To find A and B, I thought about putting the two simpler fractions back together to match the original one. So, I wrote $1 = A(x+7) + B(x+1)$.
Then, I tried putting in some smart numbers for 'x' to make parts disappear!
If I put $x = -1$ (because that makes the $(x+1)$ part zero), then the $B$ part goes away! So, $1 = A(-1+7) + B(-1+1) \implies 1 = A(6) + B(0) \implies 1 = 6A$. That means $A$ has to be $1/6$.

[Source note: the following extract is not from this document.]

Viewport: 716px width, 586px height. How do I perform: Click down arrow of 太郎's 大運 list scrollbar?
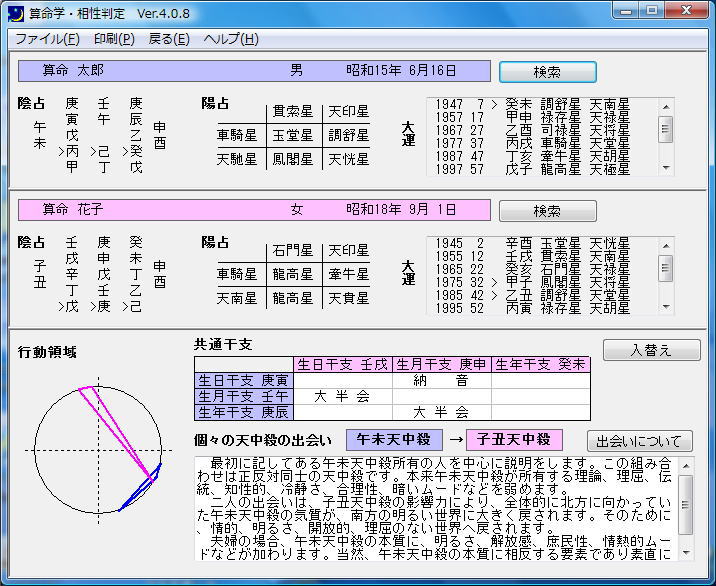666,168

If I put $x = -7$ (because that makes the $(x+7)$ part zero), then the $A$ part goes away! So, $1 = A(-7+7) + B(-7+1) \implies 1 = A(0) + B(-6) \implies 1 = -6B$. That means $B$ has to be $-1/6$.

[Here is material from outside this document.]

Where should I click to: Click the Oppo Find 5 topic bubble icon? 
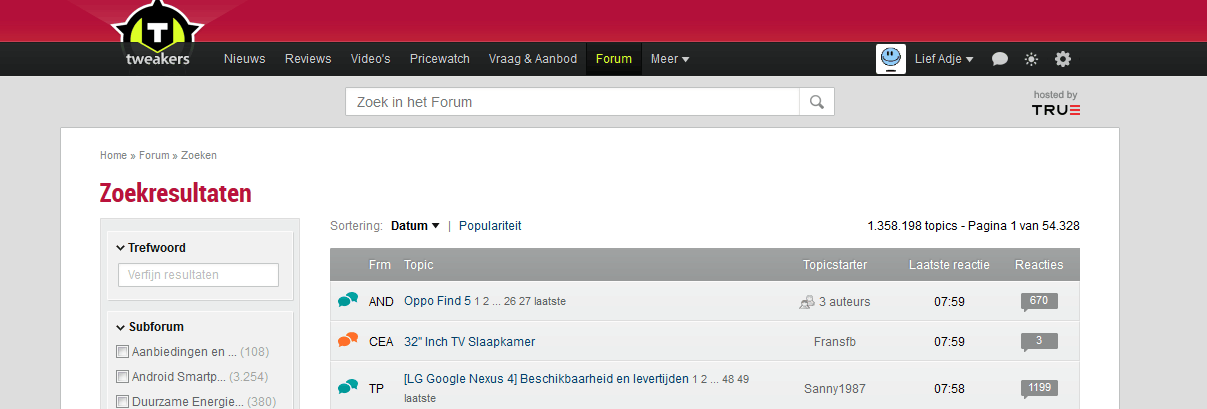pyautogui.click(x=348, y=301)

So, our original complicated fraction can be rewritten as $\frac{1/6}{x+1} - \frac{1/6}{x+7}$. This is way easier to work with!

Now, we need to find the "anti-derivative" of each of these simpler parts. Remember from class that if you take the derivative of $\ln|u|$, you get $\frac{1}{u}$? So, going backwards, the anti-derivative of $\frac{1}{u}$ is $\ln|u|$.
So, the anti-derivative of $\frac{1/6}{x+1}$ is $\frac{1}{6}\ln|x+1|$.
And the anti-derivative of $-\frac{1/6}{x+7}$ is $-\frac{1}{6}\ln|x+7|$.

Putting it all together, we get $\frac{1}{6}\ln|x+1| - \frac{1}{6}\ln|x+7|$.
We can make this look even neater by pulling out the $1/6$ and using a cool logarithm rule that says if you have $\ln(a) - \ln(b)$, it's the same as $\ln(a/b)$.
So, our final answer is $\frac{1}{6} \ln\left|\frac{x+1}{x+7}\right| + C$. Don't forget the $+C$ at the end because when we do anti-derivatives, there could have been any constant that disappeared!